Step 4: Class Sharing
Post to shared document: your AI's top 3 recommendations, your actual selections, and whether you followed AI suggestions or made independent choices.
Phase 2: Refinement
Ask your LLM two critical questions: "As an expert on AI's environmental impact, what are the biggest methodological problems with this workflow? What biases might we encounter? What types of evidence might be misleading or missing?"
"What assumptions might you be making about AI's environmental impact that could limit these questions? What perspectives might you be missing?"
Revise your questions based on AI feedback and class discussion.
Phase 3: Testing and Analysis
Prediction Phase: Before testing, predict what each question will reveal based on your Crawford reading.
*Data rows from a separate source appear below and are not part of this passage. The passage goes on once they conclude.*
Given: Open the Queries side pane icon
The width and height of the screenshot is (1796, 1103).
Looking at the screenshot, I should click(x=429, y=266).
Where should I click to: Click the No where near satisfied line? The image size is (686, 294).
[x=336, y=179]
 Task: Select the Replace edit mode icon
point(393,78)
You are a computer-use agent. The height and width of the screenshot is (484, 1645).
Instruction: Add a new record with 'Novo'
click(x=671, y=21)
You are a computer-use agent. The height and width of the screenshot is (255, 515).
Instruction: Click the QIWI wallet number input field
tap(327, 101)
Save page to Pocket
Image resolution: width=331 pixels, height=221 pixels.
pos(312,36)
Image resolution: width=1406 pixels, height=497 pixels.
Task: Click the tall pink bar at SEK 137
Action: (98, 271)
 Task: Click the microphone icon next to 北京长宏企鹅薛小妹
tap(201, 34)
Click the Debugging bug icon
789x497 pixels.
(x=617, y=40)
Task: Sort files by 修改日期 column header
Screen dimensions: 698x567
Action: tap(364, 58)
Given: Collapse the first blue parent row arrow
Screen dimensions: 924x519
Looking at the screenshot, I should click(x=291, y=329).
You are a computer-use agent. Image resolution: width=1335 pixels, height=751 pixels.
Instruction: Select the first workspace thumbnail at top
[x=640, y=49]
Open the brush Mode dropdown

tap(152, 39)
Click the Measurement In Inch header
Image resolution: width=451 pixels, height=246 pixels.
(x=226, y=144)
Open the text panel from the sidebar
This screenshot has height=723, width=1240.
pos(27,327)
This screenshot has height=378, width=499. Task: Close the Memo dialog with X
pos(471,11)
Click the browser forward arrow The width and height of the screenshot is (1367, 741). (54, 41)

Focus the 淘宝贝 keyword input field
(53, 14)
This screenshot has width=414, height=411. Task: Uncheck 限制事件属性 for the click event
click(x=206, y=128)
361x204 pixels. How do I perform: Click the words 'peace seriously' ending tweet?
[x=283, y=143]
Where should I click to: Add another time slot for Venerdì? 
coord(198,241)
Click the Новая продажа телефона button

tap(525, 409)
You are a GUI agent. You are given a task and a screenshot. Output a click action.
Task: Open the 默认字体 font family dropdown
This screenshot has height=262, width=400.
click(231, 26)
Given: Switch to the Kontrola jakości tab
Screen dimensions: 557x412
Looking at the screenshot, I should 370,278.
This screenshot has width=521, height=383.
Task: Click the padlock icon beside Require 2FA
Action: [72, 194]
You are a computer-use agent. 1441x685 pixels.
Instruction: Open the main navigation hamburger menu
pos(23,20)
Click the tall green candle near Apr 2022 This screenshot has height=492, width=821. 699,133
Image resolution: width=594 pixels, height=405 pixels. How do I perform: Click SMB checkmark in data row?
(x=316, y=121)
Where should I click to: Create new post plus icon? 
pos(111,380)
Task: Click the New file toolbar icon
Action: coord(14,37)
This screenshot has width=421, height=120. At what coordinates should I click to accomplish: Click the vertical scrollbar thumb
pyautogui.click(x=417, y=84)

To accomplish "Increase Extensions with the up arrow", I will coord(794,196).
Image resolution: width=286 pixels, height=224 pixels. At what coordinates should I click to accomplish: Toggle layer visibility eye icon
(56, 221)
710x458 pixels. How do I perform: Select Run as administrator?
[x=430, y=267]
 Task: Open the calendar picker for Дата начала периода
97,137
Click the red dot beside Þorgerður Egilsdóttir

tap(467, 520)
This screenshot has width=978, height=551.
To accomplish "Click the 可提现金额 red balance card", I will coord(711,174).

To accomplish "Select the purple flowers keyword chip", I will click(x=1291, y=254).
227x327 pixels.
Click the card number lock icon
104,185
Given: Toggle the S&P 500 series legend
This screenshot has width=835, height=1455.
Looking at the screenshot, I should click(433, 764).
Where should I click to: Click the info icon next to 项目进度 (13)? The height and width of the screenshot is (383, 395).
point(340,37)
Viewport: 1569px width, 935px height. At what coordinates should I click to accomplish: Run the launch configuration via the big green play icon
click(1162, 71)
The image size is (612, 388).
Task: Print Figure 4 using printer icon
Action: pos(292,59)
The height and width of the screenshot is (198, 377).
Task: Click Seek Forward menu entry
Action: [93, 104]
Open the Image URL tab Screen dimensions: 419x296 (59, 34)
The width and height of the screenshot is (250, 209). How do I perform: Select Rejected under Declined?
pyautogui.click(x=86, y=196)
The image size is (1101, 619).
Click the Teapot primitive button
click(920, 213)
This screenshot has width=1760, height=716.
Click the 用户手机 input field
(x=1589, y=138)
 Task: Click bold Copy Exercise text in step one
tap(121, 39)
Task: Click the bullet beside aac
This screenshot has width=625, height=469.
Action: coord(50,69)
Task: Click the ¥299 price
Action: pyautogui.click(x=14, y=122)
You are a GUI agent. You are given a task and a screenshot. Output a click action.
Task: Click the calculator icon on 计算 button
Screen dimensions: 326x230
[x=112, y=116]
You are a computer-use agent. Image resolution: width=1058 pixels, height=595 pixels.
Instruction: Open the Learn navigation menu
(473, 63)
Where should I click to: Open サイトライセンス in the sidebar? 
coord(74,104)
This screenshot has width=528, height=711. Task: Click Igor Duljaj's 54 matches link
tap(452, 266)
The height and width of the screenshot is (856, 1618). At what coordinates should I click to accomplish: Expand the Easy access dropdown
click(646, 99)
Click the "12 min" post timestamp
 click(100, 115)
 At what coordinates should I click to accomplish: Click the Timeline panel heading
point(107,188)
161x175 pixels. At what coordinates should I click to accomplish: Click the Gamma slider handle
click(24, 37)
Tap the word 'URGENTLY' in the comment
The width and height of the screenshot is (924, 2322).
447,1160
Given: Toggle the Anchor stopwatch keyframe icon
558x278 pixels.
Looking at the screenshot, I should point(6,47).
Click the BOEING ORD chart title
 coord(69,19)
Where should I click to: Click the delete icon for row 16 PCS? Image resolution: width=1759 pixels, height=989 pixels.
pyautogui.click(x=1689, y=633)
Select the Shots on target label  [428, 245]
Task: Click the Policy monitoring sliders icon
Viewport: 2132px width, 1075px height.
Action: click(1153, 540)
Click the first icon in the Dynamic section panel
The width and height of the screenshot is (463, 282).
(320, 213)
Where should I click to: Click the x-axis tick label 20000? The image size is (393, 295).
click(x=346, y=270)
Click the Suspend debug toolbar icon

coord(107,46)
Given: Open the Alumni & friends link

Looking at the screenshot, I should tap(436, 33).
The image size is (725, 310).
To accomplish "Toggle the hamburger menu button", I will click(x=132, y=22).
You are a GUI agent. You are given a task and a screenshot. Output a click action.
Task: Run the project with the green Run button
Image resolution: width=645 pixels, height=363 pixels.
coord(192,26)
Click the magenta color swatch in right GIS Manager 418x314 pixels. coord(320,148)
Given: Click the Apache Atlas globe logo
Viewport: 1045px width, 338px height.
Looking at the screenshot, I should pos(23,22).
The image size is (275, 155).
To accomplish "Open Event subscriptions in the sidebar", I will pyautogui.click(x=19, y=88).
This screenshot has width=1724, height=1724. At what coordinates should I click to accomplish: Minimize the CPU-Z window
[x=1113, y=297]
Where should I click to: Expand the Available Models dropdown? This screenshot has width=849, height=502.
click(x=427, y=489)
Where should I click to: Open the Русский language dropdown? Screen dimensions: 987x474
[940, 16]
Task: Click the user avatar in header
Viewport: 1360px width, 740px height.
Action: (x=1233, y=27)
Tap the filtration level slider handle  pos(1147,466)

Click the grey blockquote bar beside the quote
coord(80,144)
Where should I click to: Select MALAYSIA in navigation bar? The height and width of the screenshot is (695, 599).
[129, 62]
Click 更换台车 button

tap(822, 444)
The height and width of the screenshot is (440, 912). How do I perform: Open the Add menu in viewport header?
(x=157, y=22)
Post predictions to shared document.
Implementation: Create Google LM Notebook, upload provided sources and test your questions. Also try one question from another pair's workflow for comparison.
Challenge Round: Identify something in sources that contradicts or complicates your background reading.
Class Discussion and Reflection
Review discoveries and methodological insights across all pairs.
Students address these questions in a brief written reflection:
This assignment helps students experiment with AI for process improvement rather than content generation, emphasizing critical questioning, methodological awareness, and student agency in research design. It reminds them to remain in control of the research process even when collaborating with AI.
The technique of having LLMs generate and assess questions was inspired by Ethan Mollick’s Co-Intelligence. I learned about Google LM Notebooks through the AAC&U Institute on AI, Pedagogy, and Curriculum. Special thanks to the students in HSSI-3800: Responsible Uses of Generative AI for their thoughtful engagement with the assignment.